## Task objective
Restate the records below word for word.

(Collected data)
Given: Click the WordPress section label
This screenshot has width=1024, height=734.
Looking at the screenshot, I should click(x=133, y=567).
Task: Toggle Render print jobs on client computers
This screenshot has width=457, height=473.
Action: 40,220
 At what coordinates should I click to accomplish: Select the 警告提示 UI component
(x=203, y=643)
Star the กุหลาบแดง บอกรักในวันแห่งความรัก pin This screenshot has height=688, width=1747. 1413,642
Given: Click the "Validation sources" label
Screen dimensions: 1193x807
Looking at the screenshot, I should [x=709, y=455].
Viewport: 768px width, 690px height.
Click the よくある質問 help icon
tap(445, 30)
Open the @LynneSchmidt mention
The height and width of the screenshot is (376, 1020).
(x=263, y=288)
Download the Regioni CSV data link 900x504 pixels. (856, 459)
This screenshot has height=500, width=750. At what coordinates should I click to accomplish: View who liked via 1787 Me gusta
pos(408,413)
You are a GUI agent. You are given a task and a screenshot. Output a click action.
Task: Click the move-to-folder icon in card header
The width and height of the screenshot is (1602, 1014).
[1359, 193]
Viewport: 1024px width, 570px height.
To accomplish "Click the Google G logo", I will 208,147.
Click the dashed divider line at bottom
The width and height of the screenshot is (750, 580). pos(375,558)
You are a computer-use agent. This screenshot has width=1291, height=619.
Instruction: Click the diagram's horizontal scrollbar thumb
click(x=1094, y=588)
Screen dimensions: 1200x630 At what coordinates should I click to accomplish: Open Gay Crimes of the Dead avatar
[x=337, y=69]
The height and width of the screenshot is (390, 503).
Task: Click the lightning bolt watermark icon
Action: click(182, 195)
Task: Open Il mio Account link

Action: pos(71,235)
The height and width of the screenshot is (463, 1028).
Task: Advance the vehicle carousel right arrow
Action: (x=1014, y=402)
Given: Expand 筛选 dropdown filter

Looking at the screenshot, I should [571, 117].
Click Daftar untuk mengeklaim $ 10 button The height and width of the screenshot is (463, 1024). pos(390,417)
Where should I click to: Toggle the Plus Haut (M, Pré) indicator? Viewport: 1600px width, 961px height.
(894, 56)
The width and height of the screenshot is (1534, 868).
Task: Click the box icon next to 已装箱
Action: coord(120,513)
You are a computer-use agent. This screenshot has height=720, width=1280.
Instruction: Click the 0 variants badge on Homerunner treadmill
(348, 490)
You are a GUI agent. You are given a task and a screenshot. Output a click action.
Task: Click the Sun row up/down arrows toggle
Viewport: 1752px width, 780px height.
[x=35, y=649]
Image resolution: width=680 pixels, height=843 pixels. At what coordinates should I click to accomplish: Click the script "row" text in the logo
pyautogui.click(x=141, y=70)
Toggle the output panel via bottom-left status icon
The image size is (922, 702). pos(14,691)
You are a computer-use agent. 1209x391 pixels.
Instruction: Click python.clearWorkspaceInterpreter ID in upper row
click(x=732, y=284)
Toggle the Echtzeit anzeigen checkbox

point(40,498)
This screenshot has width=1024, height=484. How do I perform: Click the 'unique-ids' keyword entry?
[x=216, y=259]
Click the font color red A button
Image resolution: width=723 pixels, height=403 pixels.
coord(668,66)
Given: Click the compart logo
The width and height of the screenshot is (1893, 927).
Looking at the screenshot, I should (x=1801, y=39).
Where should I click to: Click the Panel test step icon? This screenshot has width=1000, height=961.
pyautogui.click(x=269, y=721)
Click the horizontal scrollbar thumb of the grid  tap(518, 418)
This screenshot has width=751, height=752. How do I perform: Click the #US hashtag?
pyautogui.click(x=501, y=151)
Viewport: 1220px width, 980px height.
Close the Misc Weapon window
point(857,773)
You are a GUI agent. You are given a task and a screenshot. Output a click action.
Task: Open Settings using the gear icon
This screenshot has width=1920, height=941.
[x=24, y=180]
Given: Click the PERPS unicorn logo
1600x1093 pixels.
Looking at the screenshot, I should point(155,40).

## Solution to this task
Given: Click the WordPress section label
This screenshot has width=1024, height=734.
Looking at the screenshot, I should click(x=133, y=567).
Task: Toggle Render print jobs on client computers
This screenshot has width=457, height=473.
Action: 40,220
 At what coordinates should I click to accomplish: Select the 警告提示 UI component
(x=203, y=643)
Star the กุหลาบแดง บอกรักในวันแห่งความรัก pin This screenshot has height=688, width=1747. 1413,642
Given: Click the "Validation sources" label
Screen dimensions: 1193x807
Looking at the screenshot, I should [x=709, y=455].
Viewport: 768px width, 690px height.
Click the よくある質問 help icon
tap(445, 30)
Open the @LynneSchmidt mention
The height and width of the screenshot is (376, 1020).
(x=263, y=288)
Download the Regioni CSV data link 900x504 pixels. (856, 459)
This screenshot has height=500, width=750. At what coordinates should I click to accomplish: View who liked via 1787 Me gusta
pos(408,413)
You are a GUI agent. You are given a task and a screenshot. Output a click action.
Task: Click the move-to-folder icon in card header
The width and height of the screenshot is (1602, 1014).
[1359, 193]
Viewport: 1024px width, 570px height.
To accomplish "Click the Google G logo", I will 208,147.
Click the dashed divider line at bottom
The width and height of the screenshot is (750, 580). pos(375,558)
You are a computer-use agent. This screenshot has width=1291, height=619.
Instruction: Click the diagram's horizontal scrollbar thumb
click(x=1094, y=588)
Screen dimensions: 1200x630 At what coordinates should I click to accomplish: Open Gay Crimes of the Dead avatar
[x=337, y=69]
The height and width of the screenshot is (390, 503).
Task: Click the lightning bolt watermark icon
Action: click(182, 195)
Task: Open Il mio Account link

Action: pos(71,235)
The height and width of the screenshot is (463, 1028).
Task: Advance the vehicle carousel right arrow
Action: (x=1014, y=402)
Given: Expand 筛选 dropdown filter

Looking at the screenshot, I should [571, 117].
Click Daftar untuk mengeklaim $ 10 button The height and width of the screenshot is (463, 1024). pos(390,417)
Where should I click to: Toggle the Plus Haut (M, Pré) indicator? Viewport: 1600px width, 961px height.
(894, 56)
The width and height of the screenshot is (1534, 868).
Task: Click the box icon next to 已装箱
Action: coord(120,513)
You are a computer-use agent. This screenshot has height=720, width=1280.
Instruction: Click the 0 variants badge on Homerunner treadmill
(348, 490)
You are a GUI agent. You are given a task and a screenshot. Output a click action.
Task: Click the Sun row up/down arrows toggle
Viewport: 1752px width, 780px height.
[x=35, y=649]
Image resolution: width=680 pixels, height=843 pixels. At what coordinates should I click to accomplish: Click the script "row" text in the logo
pyautogui.click(x=141, y=70)
Toggle the output panel via bottom-left status icon
The image size is (922, 702). pos(14,691)
You are a computer-use agent. 1209x391 pixels.
Instruction: Click python.clearWorkspaceInterpreter ID in upper row
click(x=732, y=284)
Toggle the Echtzeit anzeigen checkbox

point(40,498)
This screenshot has width=1024, height=484. How do I perform: Click the 'unique-ids' keyword entry?
[x=216, y=259]
Click the font color red A button
Image resolution: width=723 pixels, height=403 pixels.
coord(668,66)
Given: Click the compart logo
The width and height of the screenshot is (1893, 927).
Looking at the screenshot, I should (x=1801, y=39).
Where should I click to: Click the Panel test step icon? This screenshot has width=1000, height=961.
pyautogui.click(x=269, y=721)
Click the horizontal scrollbar thumb of the grid  tap(518, 418)
This screenshot has width=751, height=752. How do I perform: Click the #US hashtag?
pyautogui.click(x=501, y=151)
Viewport: 1220px width, 980px height.
Close the Misc Weapon window
point(857,773)
You are a GUI agent. You are given a task and a screenshot. Output a click action.
Task: Open Settings using the gear icon
This screenshot has width=1920, height=941.
[x=24, y=180]
Given: Click the PERPS unicorn logo
1600x1093 pixels.
Looking at the screenshot, I should point(155,40).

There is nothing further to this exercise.